2) Suposição da defesa: se o presidente do BC fosse beneficiário
de US$ 500 mil mensais desses
dois bancos -como se alegou-,
não encontraria um minuto vago,
na era do celular, para ligar para
os seus "assessores" e comunicar a
mudança cambial? E de que raios
de informações confidenciais dispõe o Ibmec, que é um instituto
que ministra cursos para executivos?
Se existem duas suposições, é
justo considerar a primeira como
prova definitiva e acabada e fechar completamente os olhos para
a segunda?
Segundo caso: o tal bilhete do
Cacciola, do Marka, a Lopes, implorando ajuda para pagar seus
compromissos com o mercado:
1) Acusação: o bilhete prova que
Cacciola se comunicava com Lopes.
2) Defesa: se o sujeito está quebrado e quer ajuda do BC, vai se
comunicar com quem: com o bispo? Além disso, escreve bilhete
quem não consegue falar ao vivo
com o interlocutor. E nem que falasse ao vivo com o presidente do
BC, em princípio não significa nada.
Terceiro caso: Cacciola ter dito a
testemunhas que tinha informações confidenciais de altos escalões do BC.

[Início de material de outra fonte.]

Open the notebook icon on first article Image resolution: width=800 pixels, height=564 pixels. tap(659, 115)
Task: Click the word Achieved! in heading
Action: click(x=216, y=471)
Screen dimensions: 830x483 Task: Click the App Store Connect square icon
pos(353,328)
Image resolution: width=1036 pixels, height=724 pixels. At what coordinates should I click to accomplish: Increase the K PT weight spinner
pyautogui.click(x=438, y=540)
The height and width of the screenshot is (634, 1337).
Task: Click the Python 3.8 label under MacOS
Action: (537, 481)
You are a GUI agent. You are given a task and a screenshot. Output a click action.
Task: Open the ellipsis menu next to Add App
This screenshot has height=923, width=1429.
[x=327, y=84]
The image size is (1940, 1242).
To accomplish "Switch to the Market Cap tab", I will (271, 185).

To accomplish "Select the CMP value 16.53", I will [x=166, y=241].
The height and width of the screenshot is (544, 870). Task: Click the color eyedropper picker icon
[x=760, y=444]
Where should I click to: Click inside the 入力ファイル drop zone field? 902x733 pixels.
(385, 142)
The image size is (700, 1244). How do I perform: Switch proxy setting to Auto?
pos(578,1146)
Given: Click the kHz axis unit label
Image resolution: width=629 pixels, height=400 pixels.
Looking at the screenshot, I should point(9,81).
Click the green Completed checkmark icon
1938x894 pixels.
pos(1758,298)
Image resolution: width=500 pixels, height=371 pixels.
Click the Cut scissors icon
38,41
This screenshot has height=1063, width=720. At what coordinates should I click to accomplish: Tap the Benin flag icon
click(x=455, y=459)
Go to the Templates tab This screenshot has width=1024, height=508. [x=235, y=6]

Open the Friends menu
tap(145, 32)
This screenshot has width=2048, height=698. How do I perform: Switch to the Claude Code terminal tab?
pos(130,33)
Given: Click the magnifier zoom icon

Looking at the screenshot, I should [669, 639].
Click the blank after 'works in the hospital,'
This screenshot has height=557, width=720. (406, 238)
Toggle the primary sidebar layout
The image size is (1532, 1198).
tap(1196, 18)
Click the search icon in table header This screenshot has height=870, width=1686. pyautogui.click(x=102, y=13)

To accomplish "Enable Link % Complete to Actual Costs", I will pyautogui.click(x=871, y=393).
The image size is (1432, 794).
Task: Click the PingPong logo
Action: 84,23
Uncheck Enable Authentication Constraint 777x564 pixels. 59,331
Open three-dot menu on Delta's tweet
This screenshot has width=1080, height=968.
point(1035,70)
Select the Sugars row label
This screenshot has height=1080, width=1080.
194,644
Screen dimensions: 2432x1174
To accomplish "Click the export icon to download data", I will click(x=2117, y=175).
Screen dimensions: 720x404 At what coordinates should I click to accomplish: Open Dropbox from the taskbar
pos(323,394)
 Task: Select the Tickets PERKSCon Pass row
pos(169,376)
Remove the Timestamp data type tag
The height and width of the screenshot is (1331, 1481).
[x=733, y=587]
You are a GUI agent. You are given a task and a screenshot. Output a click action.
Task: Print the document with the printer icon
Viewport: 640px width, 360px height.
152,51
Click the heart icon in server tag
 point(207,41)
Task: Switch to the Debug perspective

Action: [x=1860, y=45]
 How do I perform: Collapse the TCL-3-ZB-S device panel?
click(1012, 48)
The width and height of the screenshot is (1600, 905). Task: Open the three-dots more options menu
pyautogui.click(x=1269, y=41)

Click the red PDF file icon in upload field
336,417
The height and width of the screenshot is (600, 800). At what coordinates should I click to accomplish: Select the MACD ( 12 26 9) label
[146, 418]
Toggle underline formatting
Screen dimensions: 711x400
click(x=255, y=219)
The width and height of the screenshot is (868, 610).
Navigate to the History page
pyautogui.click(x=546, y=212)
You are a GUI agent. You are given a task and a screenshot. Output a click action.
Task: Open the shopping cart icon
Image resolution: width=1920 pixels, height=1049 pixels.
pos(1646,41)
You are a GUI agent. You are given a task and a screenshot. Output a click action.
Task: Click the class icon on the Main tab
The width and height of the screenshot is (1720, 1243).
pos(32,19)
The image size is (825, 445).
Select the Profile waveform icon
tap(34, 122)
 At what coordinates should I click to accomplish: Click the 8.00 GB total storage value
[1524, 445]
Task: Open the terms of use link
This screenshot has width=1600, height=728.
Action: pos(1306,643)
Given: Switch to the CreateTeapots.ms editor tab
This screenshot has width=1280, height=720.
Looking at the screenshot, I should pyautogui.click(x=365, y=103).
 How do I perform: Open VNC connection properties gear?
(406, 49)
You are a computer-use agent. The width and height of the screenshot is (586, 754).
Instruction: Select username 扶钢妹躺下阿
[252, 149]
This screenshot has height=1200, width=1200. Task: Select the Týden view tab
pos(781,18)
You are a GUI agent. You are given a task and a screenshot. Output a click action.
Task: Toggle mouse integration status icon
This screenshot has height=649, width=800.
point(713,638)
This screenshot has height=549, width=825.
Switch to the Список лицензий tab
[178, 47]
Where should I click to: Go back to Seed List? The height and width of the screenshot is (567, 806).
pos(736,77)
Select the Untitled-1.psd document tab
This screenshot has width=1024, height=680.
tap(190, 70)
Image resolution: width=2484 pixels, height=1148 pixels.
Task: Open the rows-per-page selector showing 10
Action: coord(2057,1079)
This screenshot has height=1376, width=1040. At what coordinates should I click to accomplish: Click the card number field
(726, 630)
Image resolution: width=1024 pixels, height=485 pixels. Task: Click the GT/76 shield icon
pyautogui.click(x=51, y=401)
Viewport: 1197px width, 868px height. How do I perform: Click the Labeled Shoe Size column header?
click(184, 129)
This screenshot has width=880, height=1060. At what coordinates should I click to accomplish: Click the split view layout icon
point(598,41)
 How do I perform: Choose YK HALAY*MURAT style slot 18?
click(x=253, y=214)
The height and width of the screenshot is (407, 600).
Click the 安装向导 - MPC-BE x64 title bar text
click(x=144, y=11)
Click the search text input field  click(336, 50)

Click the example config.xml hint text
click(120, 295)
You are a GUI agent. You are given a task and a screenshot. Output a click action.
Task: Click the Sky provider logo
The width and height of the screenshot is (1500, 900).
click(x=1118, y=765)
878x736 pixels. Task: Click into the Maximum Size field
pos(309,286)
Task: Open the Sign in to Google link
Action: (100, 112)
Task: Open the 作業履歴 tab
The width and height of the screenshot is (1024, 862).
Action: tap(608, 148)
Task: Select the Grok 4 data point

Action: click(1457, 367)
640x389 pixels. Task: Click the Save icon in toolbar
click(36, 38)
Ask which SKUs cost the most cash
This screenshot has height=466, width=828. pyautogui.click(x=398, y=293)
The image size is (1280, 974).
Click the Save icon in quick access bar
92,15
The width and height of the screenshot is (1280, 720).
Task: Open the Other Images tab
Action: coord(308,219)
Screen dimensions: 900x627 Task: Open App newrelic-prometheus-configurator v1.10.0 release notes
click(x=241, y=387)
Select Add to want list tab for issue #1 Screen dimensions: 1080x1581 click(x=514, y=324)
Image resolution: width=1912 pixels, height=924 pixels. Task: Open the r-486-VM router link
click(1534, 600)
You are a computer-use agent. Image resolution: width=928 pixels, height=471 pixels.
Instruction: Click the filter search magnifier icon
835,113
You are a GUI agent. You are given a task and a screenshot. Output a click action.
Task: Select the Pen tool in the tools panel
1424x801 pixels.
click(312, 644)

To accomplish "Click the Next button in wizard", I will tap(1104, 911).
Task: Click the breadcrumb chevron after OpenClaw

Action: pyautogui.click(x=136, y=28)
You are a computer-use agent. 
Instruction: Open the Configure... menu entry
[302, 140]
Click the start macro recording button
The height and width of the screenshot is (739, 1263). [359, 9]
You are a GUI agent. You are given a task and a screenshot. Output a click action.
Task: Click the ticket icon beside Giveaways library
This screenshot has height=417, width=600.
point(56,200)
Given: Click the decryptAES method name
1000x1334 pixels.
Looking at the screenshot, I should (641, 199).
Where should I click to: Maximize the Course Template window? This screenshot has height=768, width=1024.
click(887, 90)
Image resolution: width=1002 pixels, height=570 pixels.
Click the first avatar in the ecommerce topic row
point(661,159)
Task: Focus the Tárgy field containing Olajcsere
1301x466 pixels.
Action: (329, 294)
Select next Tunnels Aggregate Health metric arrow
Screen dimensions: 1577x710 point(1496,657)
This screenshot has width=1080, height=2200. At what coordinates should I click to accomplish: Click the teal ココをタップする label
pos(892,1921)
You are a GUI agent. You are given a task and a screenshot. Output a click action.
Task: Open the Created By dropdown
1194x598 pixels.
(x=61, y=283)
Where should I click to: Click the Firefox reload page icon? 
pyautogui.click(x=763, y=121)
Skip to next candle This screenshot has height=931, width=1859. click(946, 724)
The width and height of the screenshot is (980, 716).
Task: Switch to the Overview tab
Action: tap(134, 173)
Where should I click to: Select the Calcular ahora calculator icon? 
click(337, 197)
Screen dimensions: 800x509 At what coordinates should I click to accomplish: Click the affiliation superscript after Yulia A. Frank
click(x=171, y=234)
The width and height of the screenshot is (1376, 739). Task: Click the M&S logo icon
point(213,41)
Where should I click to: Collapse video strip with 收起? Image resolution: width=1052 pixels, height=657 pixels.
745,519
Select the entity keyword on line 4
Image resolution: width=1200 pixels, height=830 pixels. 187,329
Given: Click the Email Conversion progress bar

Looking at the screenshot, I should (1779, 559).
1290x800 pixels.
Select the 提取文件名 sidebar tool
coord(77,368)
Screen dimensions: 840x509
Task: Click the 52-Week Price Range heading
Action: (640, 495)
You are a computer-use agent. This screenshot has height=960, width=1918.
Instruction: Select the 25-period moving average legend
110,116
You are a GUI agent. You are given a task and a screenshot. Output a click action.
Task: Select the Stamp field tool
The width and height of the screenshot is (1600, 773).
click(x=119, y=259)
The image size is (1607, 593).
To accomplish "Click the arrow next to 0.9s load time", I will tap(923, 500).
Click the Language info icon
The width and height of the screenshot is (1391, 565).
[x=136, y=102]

1) Acusação: se disse, foi por que
tinha.
2) Defesa: ou comprou peixe por
lebre de quem disse que tinha e
não tinha ou então disse que tinha para justificar a loucura de
ter apostado 20 vezes seu patrimônio nessa aventura. No caso
dos precatórios, o dono da assessoria de comunicação do banco
Vetor queria "taxa de sucesso",
alegando dispor de dois jornalistas com ""muita influência" sobre
o Senado. Tinha dois jornalistas
em início de carreira, cuja única
função era meramente acompanhar os processos que interessavam a seus clientes.
Há uma irregularidade grave a
ser investigada: a ajuda aos dois
bancos sem nenhuma espécie de
garantia. Um episódio concreto a
ser levantado: saber se a tal remessa de dólares do Marka ao exterior foi feita com os dólares
comprados do BC. Uma suspeita
relevante a ser apurada: se houve
"insider" nos bancos que ganharam com a mudança cambial. E
um desafio muito mais importante que isso: impor definitivamente
regras de transparência e controle
ao BC.
Espera-se que a mera sede do escândalo pelo escândalo não coloque tudo a perder.